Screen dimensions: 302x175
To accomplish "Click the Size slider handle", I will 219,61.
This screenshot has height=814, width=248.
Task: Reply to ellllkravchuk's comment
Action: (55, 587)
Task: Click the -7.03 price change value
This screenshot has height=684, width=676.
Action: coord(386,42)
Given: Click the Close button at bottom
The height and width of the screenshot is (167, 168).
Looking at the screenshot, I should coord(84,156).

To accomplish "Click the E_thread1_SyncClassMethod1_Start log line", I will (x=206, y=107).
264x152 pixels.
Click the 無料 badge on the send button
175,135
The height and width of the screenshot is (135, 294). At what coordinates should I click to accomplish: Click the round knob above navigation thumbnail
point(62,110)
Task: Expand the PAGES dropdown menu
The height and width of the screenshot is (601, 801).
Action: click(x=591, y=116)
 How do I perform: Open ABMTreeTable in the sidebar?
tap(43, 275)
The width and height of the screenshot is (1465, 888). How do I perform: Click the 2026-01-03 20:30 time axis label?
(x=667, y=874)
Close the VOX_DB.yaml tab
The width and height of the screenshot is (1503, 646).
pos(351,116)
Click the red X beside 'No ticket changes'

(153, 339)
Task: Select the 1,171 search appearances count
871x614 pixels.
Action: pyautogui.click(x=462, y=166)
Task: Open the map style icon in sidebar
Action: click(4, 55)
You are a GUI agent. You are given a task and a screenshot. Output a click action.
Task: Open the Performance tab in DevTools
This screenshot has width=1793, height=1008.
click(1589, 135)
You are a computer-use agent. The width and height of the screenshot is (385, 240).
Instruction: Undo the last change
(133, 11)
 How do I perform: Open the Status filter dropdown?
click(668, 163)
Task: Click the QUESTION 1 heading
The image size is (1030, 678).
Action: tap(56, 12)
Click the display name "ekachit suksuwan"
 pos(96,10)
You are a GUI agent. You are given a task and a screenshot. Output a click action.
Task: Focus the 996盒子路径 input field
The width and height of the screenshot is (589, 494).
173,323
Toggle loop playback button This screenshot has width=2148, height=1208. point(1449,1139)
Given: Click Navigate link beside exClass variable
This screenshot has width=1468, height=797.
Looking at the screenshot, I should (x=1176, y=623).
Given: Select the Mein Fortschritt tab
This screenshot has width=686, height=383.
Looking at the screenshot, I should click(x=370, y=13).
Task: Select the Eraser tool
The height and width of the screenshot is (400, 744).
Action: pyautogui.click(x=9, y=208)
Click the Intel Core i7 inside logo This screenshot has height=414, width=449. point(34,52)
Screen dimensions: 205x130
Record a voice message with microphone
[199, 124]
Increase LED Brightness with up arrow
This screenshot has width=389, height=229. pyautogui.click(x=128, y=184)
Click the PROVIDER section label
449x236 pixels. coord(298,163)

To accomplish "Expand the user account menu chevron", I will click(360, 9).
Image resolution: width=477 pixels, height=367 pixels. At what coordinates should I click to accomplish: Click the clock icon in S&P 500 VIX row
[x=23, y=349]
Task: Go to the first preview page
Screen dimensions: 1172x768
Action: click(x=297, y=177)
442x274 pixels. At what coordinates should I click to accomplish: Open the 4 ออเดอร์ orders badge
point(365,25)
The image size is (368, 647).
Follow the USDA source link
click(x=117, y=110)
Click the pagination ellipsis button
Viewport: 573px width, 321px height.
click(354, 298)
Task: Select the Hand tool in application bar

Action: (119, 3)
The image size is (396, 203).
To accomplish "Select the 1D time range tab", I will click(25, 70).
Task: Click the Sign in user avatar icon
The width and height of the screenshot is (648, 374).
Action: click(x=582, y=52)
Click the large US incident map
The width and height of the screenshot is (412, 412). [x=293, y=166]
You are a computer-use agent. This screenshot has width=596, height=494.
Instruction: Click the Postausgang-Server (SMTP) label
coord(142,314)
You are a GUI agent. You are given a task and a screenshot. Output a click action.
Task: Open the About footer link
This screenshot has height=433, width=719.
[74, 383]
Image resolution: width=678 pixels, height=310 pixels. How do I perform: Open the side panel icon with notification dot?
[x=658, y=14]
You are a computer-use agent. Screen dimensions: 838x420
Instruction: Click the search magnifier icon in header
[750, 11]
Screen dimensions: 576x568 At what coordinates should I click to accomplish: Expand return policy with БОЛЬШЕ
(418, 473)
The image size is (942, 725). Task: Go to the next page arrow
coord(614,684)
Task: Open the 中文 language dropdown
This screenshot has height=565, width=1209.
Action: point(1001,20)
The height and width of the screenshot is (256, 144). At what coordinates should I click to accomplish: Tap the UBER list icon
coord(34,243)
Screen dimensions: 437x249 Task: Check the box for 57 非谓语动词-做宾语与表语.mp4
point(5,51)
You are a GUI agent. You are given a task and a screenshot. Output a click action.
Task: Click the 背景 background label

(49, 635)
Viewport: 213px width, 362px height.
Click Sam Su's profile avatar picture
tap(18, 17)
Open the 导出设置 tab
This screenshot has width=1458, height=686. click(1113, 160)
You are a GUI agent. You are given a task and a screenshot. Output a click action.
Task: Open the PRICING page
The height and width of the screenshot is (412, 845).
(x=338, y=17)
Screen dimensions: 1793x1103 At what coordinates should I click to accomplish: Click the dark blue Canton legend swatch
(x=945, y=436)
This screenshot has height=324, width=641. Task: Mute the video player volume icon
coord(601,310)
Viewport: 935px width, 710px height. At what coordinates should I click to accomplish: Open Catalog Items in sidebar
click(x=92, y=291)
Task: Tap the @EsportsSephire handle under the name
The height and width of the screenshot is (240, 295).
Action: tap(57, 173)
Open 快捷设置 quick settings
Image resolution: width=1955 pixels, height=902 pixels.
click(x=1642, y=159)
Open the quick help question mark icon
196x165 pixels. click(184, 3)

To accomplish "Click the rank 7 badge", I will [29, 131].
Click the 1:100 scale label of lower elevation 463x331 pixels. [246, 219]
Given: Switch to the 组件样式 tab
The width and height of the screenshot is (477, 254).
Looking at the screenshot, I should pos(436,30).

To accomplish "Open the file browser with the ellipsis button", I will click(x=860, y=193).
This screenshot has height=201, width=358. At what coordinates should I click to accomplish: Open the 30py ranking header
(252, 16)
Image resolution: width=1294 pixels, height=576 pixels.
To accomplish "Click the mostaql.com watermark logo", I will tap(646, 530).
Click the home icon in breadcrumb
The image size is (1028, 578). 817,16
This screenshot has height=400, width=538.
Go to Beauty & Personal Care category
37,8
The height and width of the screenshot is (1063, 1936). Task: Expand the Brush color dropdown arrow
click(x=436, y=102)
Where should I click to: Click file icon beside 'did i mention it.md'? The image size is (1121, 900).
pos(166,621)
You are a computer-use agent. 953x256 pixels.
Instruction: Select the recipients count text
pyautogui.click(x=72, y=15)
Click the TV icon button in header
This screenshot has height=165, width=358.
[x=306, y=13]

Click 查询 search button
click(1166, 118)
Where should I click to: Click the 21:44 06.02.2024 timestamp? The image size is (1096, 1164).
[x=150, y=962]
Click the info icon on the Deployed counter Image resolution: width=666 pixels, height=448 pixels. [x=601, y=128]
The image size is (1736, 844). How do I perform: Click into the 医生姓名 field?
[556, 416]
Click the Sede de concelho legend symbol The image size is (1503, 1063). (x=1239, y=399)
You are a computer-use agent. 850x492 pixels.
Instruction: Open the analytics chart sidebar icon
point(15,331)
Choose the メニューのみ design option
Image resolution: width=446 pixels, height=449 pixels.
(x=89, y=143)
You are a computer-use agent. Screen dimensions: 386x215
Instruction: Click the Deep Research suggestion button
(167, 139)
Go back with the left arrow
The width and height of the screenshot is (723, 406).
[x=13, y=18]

━━━━

● Stated problem
Copy out all of the data above line for line, with nothing altered.

● Exercise output
Screen dimensions: 302x175
To accomplish "Click the Size slider handle", I will 219,61.
This screenshot has height=814, width=248.
Task: Reply to ellllkravchuk's comment
Action: (55, 587)
Task: Click the -7.03 price change value
This screenshot has height=684, width=676.
Action: coord(386,42)
Given: Click the Close button at bottom
The height and width of the screenshot is (167, 168).
Looking at the screenshot, I should coord(84,156).

To accomplish "Click the E_thread1_SyncClassMethod1_Start log line", I will (x=206, y=107).
264x152 pixels.
Click the 無料 badge on the send button
175,135
The height and width of the screenshot is (135, 294). At what coordinates should I click to accomplish: Click the round knob above navigation thumbnail
point(62,110)
Task: Expand the PAGES dropdown menu
The height and width of the screenshot is (601, 801).
Action: click(x=591, y=116)
 How do I perform: Open ABMTreeTable in the sidebar?
tap(43, 275)
The width and height of the screenshot is (1465, 888). How do I perform: Click the 2026-01-03 20:30 time axis label?
(x=667, y=874)
Close the VOX_DB.yaml tab
The width and height of the screenshot is (1503, 646).
pos(351,116)
Click the red X beside 'No ticket changes'

(153, 339)
Task: Select the 1,171 search appearances count
871x614 pixels.
Action: pyautogui.click(x=462, y=166)
Task: Open the map style icon in sidebar
Action: click(4, 55)
You are a GUI agent. You are given a task and a screenshot. Output a click action.
Task: Open the Performance tab in DevTools
This screenshot has width=1793, height=1008.
click(1589, 135)
You are a computer-use agent. The width and height of the screenshot is (385, 240).
Instruction: Undo the last change
(133, 11)
 How do I perform: Open the Status filter dropdown?
click(668, 163)
Task: Click the QUESTION 1 heading
The image size is (1030, 678).
Action: tap(56, 12)
Click the display name "ekachit suksuwan"
 pos(96,10)
You are a GUI agent. You are given a task and a screenshot. Output a click action.
Task: Focus the 996盒子路径 input field
The width and height of the screenshot is (589, 494).
173,323
Toggle loop playback button This screenshot has width=2148, height=1208. point(1449,1139)
Given: Click Navigate link beside exClass variable
This screenshot has width=1468, height=797.
Looking at the screenshot, I should (x=1176, y=623).
Given: Select the Mein Fortschritt tab
This screenshot has width=686, height=383.
Looking at the screenshot, I should click(x=370, y=13).
Task: Select the Eraser tool
The height and width of the screenshot is (400, 744).
Action: pyautogui.click(x=9, y=208)
Click the Intel Core i7 inside logo This screenshot has height=414, width=449. point(34,52)
Screen dimensions: 205x130
Record a voice message with microphone
[199, 124]
Increase LED Brightness with up arrow
This screenshot has width=389, height=229. pyautogui.click(x=128, y=184)
Click the PROVIDER section label
449x236 pixels. coord(298,163)

To accomplish "Expand the user account menu chevron", I will click(360, 9).
Image resolution: width=477 pixels, height=367 pixels. At what coordinates should I click to accomplish: Click the clock icon in S&P 500 VIX row
[x=23, y=349]
Task: Go to the first preview page
Screen dimensions: 1172x768
Action: click(x=297, y=177)
442x274 pixels. At what coordinates should I click to accomplish: Open the 4 ออเดอร์ orders badge
point(365,25)
The image size is (368, 647).
Follow the USDA source link
click(x=117, y=110)
Click the pagination ellipsis button
Viewport: 573px width, 321px height.
click(354, 298)
Task: Select the Hand tool in application bar

Action: (119, 3)
The image size is (396, 203).
To accomplish "Select the 1D time range tab", I will click(25, 70).
Task: Click the Sign in user avatar icon
The width and height of the screenshot is (648, 374).
Action: click(x=582, y=52)
Click the large US incident map
The width and height of the screenshot is (412, 412). [x=293, y=166]
You are a computer-use agent. This screenshot has width=596, height=494.
Instruction: Click the Postausgang-Server (SMTP) label
coord(142,314)
You are a GUI agent. You are given a task and a screenshot. Output a click action.
Task: Open the About footer link
This screenshot has height=433, width=719.
[74, 383]
Image resolution: width=678 pixels, height=310 pixels. How do I perform: Open the side panel icon with notification dot?
[x=658, y=14]
You are a computer-use agent. Screen dimensions: 838x420
Instruction: Click the search magnifier icon in header
[750, 11]
Screen dimensions: 576x568 At what coordinates should I click to accomplish: Expand return policy with БОЛЬШЕ
(418, 473)
The image size is (942, 725). Task: Go to the next page arrow
coord(614,684)
Task: Open the 中文 language dropdown
This screenshot has height=565, width=1209.
Action: point(1001,20)
The height and width of the screenshot is (256, 144). At what coordinates should I click to accomplish: Tap the UBER list icon
coord(34,243)
Screen dimensions: 437x249 Task: Check the box for 57 非谓语动词-做宾语与表语.mp4
point(5,51)
You are a GUI agent. You are given a task and a screenshot. Output a click action.
Task: Click the 背景 background label

(49, 635)
Viewport: 213px width, 362px height.
Click Sam Su's profile avatar picture
tap(18, 17)
Open the 导出设置 tab
This screenshot has width=1458, height=686. click(1113, 160)
You are a GUI agent. You are given a task and a screenshot. Output a click action.
Task: Open the PRICING page
The height and width of the screenshot is (412, 845).
(x=338, y=17)
Screen dimensions: 1793x1103 At what coordinates should I click to accomplish: Click the dark blue Canton legend swatch
(x=945, y=436)
This screenshot has height=324, width=641. Task: Mute the video player volume icon
coord(601,310)
Viewport: 935px width, 710px height. At what coordinates should I click to accomplish: Open Catalog Items in sidebar
click(x=92, y=291)
Task: Tap the @EsportsSephire handle under the name
The height and width of the screenshot is (240, 295).
Action: tap(57, 173)
Open 快捷设置 quick settings
Image resolution: width=1955 pixels, height=902 pixels.
click(x=1642, y=159)
Open the quick help question mark icon
196x165 pixels. click(184, 3)

To accomplish "Click the rank 7 badge", I will [29, 131].
Click the 1:100 scale label of lower elevation 463x331 pixels. [246, 219]
Given: Switch to the 组件样式 tab
The width and height of the screenshot is (477, 254).
Looking at the screenshot, I should pos(436,30).

To accomplish "Open the file browser with the ellipsis button", I will click(x=860, y=193).
This screenshot has height=201, width=358. At what coordinates should I click to accomplish: Open the 30py ranking header
(252, 16)
Image resolution: width=1294 pixels, height=576 pixels.
To accomplish "Click the mostaql.com watermark logo", I will tap(646, 530).
Click the home icon in breadcrumb
The image size is (1028, 578). 817,16
This screenshot has height=400, width=538.
Go to Beauty & Personal Care category
37,8
The height and width of the screenshot is (1063, 1936). Task: Expand the Brush color dropdown arrow
click(x=436, y=102)
Where should I click to: Click file icon beside 'did i mention it.md'? The image size is (1121, 900).
pos(166,621)
You are a computer-use agent. 953x256 pixels.
Instruction: Select the recipients count text
pyautogui.click(x=72, y=15)
Click the TV icon button in header
This screenshot has height=165, width=358.
[x=306, y=13]

Click 查询 search button
click(1166, 118)
Where should I click to: Click the 21:44 06.02.2024 timestamp? The image size is (1096, 1164).
[x=150, y=962]
Click the info icon on the Deployed counter Image resolution: width=666 pixels, height=448 pixels. [x=601, y=128]
The image size is (1736, 844). How do I perform: Click into the 医生姓名 field?
[556, 416]
Click the Sede de concelho legend symbol The image size is (1503, 1063). (x=1239, y=399)
You are a computer-use agent. 850x492 pixels.
Instruction: Open the analytics chart sidebar icon
point(15,331)
Choose the メニューのみ design option
Image resolution: width=446 pixels, height=449 pixels.
(x=89, y=143)
You are a computer-use agent. Screen dimensions: 386x215
Instruction: Click the Deep Research suggestion button
(167, 139)
Go back with the left arrow
The width and height of the screenshot is (723, 406).
[x=13, y=18]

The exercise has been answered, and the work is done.